Fossil Coast Geo Travel Guide Explores the Burgess Shales of British Columbia Canada

Fossil Coast’s Geo Travel blog series explores the Burgess Shale of Yoho National Park in British Columbia, Canada (51° 26' 18'' N 116° 28' 20'' W). The Burgess Shale fossil record provides us with a window into a complex marine environment during the Middle Cambrian Epoch.


A Burgess Shale "stone bug" trilobite from the Mount Stephen Trilobite Beds - Fossil Coast Drinks Co
A Burgess Shale "stone bug" or trilobite from the Mount Stephen Trilobite Beds

Sit back with a glass of Fossil Coast Lime Stone London Dry Gin and enjoy this excursion high up into the Canadian Rockies.


This Burgess Shale is a key global reference for early Cambrian life along with other such places as the Chengjiang fossil site of Yunnan Province in China.



The Burgess Shale is among the “First 100 Geological Heritage Sites” designated by the International Union of Geological Sciences (IUGS in 2022.


Yoho National Park, British Columbia, Canada
Yoho National Park, British Columbia, Canada

Yoho National Park is part of a range of national parks sharing a common border making up the UNESCO Canadian Rocky Mountains World Heritage Site.


This also includes the national parks of Banff, Jasper, and Kootenay, as well as the Mount Robson, Mount Assiniboine, and Hamber provincial parks.


This is an area of over 24,000 Km2 of mountain landscape with glaciers, lakes, waterfalls, canyons, and limestone caves.


The Burgess Shales are named after the nearby Mount Burgess found high up on the western slopes of the Canadian Rocky Mountains near the town of Field, British Columbia, and less than an hour's drive from Banff.



It was Charles Doolittle Walcott who was inspired in 1909 by the stories of "stone bugs", or as we now know them Trilobites, found by Canadian Pacific Railway (CPR) workers. They were excavating the Kicking Horse Pass region of Mount Stephen during the building of Canada's coast-to-coast railway considered to be one of Canada's greatest feats of engineering.


Rocky Mountain section of the Canadian Pacific Railway - Image by CPR
Canadian Pacific Railway - Image by CPR

If you decide to visit Yoho National Park you should know that hiking either the longer 22Km route to Walcott Quarry, which cannot be accessed without an authorised guide, located on Mount Field, or the shorter 7km route to the Trilobite Fossil Bed of Mount Stephen are generally considered challenging.


The rocky terrain, steepness, and switchbacks along the way plus the lower oxygen levels at this altitude above sea level is a test of fitness.

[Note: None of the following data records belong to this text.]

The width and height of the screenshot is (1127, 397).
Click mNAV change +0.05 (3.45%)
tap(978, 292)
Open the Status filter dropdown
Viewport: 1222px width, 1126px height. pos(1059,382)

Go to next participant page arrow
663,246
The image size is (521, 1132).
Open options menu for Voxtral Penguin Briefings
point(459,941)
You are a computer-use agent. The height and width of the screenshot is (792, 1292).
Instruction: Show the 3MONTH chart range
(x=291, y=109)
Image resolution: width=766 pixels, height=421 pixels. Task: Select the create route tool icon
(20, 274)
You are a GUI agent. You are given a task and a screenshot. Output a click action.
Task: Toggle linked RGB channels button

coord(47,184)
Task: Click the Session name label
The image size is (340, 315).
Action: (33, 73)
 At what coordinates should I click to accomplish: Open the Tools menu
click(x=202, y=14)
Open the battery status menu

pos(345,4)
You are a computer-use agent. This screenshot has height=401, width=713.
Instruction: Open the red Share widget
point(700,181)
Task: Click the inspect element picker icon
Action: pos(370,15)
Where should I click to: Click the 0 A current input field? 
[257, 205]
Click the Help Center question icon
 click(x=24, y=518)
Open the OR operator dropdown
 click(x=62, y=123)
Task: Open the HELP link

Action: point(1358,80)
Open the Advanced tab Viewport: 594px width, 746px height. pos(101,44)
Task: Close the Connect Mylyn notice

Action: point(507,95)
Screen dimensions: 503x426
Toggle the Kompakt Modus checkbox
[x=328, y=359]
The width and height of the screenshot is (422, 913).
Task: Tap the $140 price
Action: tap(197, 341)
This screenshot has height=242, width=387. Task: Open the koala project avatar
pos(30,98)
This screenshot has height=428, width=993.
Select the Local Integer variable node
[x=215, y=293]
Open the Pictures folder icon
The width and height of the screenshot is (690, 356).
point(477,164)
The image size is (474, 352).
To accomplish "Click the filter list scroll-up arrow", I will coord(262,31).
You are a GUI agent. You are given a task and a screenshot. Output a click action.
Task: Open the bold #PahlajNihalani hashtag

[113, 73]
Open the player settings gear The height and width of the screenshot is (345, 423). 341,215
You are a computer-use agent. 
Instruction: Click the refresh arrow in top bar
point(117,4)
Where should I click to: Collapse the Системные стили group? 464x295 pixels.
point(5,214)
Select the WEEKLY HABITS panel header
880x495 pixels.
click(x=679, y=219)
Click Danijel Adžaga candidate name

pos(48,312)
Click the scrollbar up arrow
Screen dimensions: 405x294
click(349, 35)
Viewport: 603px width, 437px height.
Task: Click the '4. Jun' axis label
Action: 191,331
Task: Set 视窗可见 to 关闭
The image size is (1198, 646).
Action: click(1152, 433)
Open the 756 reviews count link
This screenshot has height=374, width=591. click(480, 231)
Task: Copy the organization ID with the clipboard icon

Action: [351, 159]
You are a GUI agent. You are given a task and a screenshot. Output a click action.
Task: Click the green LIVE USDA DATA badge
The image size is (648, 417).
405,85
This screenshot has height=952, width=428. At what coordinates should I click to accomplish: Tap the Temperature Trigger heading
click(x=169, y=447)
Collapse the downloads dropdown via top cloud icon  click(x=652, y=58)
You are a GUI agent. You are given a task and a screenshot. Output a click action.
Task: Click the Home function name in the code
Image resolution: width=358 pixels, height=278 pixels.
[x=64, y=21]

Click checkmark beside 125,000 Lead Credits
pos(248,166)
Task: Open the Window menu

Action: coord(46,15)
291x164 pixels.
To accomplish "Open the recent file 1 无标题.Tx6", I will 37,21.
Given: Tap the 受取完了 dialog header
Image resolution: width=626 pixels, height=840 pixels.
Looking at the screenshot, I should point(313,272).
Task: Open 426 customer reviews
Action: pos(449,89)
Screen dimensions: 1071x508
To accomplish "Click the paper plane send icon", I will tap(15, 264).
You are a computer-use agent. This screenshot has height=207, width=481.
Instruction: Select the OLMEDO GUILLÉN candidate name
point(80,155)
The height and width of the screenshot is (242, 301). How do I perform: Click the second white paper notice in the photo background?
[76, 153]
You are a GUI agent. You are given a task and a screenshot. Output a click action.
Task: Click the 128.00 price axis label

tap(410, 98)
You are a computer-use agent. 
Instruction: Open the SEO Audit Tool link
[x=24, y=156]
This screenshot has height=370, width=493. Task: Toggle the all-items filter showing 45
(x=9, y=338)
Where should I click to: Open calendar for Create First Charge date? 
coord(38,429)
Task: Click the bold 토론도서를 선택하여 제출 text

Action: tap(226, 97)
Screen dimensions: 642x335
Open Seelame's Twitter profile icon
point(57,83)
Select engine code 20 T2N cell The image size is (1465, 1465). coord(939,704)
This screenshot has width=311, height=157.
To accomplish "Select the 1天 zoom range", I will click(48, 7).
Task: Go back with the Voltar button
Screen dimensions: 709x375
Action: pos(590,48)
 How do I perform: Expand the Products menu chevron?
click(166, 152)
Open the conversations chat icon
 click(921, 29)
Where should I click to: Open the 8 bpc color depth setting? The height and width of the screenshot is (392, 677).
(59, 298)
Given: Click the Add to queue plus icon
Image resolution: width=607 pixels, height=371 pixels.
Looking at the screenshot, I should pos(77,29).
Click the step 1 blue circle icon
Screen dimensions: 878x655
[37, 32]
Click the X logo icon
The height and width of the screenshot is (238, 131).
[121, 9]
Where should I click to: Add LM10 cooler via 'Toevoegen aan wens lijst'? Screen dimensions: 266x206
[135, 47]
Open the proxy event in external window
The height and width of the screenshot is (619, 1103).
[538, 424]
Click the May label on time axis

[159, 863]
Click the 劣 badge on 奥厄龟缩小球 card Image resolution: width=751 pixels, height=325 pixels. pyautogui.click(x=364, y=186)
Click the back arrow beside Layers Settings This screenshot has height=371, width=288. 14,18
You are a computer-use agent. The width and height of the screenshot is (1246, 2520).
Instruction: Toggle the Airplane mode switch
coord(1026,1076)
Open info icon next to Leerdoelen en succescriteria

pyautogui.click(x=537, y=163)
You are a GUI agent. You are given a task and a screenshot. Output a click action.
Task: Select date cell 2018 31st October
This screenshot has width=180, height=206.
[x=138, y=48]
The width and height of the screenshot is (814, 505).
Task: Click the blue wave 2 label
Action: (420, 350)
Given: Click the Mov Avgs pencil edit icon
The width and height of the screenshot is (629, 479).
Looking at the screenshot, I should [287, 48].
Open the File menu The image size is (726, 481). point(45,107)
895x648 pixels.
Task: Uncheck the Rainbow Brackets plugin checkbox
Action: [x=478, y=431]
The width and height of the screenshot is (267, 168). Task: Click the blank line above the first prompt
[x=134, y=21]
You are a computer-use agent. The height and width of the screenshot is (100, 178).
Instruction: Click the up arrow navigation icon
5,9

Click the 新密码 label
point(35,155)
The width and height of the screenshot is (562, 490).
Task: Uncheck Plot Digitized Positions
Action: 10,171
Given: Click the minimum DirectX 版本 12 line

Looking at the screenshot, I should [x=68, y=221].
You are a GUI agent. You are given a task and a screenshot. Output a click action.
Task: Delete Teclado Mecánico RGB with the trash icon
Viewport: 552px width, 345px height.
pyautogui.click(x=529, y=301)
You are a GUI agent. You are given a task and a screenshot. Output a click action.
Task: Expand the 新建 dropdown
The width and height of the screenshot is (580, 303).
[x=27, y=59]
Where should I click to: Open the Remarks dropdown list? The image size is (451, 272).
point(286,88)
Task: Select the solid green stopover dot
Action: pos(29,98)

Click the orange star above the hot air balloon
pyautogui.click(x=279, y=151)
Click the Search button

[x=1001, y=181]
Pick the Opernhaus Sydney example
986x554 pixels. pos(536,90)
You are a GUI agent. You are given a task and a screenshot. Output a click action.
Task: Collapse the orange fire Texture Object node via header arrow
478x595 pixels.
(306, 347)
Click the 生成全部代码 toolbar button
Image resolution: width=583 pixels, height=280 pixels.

There are also a number of other hiking trails in the Yoho National Park.



Guided walks to the Walcott Quarry, Mount Stephen, and Stanley Glacier can be booked with either Parks Canada or the Burgess Shale Geoscience Foundation.


Guided walk of the Burgess Shales - Image by Murray Helmer
Guided walk of the Burgess Shales - Image by Murray Helmer

At the time Charles Walcott was the Secretary of the Smithsonian Institution now reputedly the world’s largest museum complex. Founded in 1846 with funds from the Englishman James Smithson (1765–1829) who according to his wishes “under the name of the Smithsonian Institution, an establishment for the increase and diffusion of knowledge,” has grown to include 21 Museums, a Zoo and nowadays the Smithsonian houses approximately 155 million artifacts, specimens, and 2.2 million library volumes.



The National Fossil Collection now contains over 40 million fossil specimens including 65,000 Burgess Shale fossils collected by Walcott and others. These collectively make up the national reference collection for paleontological research undertaken by the United States Geological Survey since the late 1800s.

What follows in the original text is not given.